4 Static Graphics

Visualization is a central part of any data analysis pipeline. It is hard to overemphasize the importance of visualizing your data. Ideally, you want to visualize data before and after any / most operations. Depending on the kind and amount of data you are working on, this can range from straightforward to quite challening. Here, we introduce some data visualization functions which are created using base R graphics.
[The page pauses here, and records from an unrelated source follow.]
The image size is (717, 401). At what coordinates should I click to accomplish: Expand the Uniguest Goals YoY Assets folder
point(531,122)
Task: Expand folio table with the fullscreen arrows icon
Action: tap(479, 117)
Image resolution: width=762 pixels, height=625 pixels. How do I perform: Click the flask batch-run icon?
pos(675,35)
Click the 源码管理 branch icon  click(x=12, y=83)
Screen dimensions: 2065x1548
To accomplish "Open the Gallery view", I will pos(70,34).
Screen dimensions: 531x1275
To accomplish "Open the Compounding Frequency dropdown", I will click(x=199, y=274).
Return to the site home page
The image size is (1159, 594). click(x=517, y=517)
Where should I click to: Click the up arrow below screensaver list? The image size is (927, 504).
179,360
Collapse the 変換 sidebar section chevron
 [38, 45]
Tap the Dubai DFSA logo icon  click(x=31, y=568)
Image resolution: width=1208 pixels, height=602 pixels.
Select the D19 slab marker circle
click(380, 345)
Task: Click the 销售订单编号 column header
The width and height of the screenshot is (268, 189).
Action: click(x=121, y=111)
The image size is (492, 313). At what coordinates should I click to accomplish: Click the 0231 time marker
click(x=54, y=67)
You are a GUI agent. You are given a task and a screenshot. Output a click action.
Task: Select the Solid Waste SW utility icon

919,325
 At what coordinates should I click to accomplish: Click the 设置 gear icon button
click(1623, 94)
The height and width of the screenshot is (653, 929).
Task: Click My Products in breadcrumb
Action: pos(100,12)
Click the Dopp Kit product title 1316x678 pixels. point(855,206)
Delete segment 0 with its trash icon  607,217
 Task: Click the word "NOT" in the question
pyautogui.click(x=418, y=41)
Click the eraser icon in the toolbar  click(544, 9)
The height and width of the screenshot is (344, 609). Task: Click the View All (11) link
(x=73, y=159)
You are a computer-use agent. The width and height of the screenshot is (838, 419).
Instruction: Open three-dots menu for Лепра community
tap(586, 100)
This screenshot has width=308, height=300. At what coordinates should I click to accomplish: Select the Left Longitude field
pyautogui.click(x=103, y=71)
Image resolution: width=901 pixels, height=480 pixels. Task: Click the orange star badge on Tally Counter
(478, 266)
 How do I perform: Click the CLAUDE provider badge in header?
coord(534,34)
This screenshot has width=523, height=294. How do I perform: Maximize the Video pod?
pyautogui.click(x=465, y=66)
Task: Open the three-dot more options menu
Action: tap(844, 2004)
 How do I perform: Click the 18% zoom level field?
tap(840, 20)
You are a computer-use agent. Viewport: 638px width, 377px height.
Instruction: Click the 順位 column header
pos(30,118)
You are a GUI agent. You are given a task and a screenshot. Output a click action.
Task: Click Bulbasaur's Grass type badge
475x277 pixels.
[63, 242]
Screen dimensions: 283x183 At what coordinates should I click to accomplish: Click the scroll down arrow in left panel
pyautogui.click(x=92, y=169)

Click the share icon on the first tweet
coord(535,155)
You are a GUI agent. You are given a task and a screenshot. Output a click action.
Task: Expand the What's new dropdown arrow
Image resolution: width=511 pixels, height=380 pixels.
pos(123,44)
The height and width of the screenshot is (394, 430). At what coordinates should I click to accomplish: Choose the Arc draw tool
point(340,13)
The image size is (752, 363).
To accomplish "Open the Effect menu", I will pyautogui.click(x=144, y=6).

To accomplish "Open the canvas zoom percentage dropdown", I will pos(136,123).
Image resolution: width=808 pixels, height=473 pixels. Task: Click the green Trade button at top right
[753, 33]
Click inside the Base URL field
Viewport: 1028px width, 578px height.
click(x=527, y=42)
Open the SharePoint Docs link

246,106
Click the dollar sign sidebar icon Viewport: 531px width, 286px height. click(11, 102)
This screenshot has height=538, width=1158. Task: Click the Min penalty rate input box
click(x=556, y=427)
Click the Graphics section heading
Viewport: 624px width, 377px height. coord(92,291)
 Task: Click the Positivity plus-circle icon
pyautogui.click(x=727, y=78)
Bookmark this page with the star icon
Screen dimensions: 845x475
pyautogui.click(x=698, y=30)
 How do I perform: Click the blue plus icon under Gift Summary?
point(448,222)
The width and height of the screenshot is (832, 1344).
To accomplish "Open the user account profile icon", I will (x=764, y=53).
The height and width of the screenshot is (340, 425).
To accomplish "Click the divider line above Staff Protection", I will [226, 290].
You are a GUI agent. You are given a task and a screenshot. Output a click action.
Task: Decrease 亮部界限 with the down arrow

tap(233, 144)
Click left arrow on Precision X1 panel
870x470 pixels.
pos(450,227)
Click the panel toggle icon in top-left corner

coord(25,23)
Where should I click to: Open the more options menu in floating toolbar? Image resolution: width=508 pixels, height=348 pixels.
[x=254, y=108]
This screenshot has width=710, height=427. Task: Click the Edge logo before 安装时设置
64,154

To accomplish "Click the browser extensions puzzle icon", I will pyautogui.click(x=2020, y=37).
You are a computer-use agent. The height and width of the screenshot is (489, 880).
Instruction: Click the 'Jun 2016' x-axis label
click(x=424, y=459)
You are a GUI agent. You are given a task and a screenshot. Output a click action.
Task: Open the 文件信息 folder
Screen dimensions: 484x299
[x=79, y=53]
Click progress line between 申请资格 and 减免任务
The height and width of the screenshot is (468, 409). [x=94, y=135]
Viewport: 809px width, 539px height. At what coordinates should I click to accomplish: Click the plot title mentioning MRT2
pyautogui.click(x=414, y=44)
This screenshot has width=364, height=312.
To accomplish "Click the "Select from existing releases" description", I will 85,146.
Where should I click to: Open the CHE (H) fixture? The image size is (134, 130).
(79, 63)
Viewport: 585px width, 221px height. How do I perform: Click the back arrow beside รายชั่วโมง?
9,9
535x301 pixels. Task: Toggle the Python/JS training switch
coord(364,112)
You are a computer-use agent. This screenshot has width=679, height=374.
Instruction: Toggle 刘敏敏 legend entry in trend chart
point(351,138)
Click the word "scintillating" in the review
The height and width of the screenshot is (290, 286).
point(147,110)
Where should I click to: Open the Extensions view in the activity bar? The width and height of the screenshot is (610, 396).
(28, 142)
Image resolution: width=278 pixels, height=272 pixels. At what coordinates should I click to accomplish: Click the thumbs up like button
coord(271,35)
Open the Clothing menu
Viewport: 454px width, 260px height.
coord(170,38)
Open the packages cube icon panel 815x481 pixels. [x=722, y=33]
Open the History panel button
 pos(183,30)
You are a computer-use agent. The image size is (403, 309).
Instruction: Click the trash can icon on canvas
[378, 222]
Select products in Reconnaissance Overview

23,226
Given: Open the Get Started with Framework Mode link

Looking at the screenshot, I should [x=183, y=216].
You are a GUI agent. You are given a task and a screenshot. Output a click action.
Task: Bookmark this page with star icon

Some advantages of using base graphics are:

They are easy to extend if you are familiar with base graphics / combine their output with that of other functions using base graphics
They are very fast to draw. This becomes particularly important when monitoring learning algorithms live, or building shiny applications.

High-dimensional data can sometimes be indirectly visualized after dimensionality reduction.

4.1 Density and Histograms

mplot3_x(iris$Sepal.Length, type = "density")

mplot3_x(iris$Sepal.Length, type = "hist")

We can also directly plot grouped data by inputing a list. Note that partial matching allows us to just use "d" for type:

set.seed(2019)
xl <- list(A = rnorm(500, mean = 0, sd = 1), 
           B = rnorm(200, mean = 3, sd = 1.5))

mplot3_x(xl, "d")

mplot3_x(xl, "hist", hist.breaks = 24)

mplot3_x(split(iris$Sepal.Length, iris$Species), "d")

mplot3_x(iris)

4.2 Scatter plots

Here we are going to look at the static mplot3_xy() and mplot3_xym(), and the interactive dplot3_xy().
Some synthetic data:

set.seed(2019)
x <- rnorm(200)
y <- x^3 + rnorm(200, 3, 1.5)

We create some synthetic data and plot using mplot3_xy(). We can ask for any supervised learner to be used to fit the data. For linear relationships, that would be glm, for non-linear fits there are many options, but gam is a great one.

4.2.1 mplot3_xy

mplot3_xy(x, y, fit = 'gam', se.fit = TRUE)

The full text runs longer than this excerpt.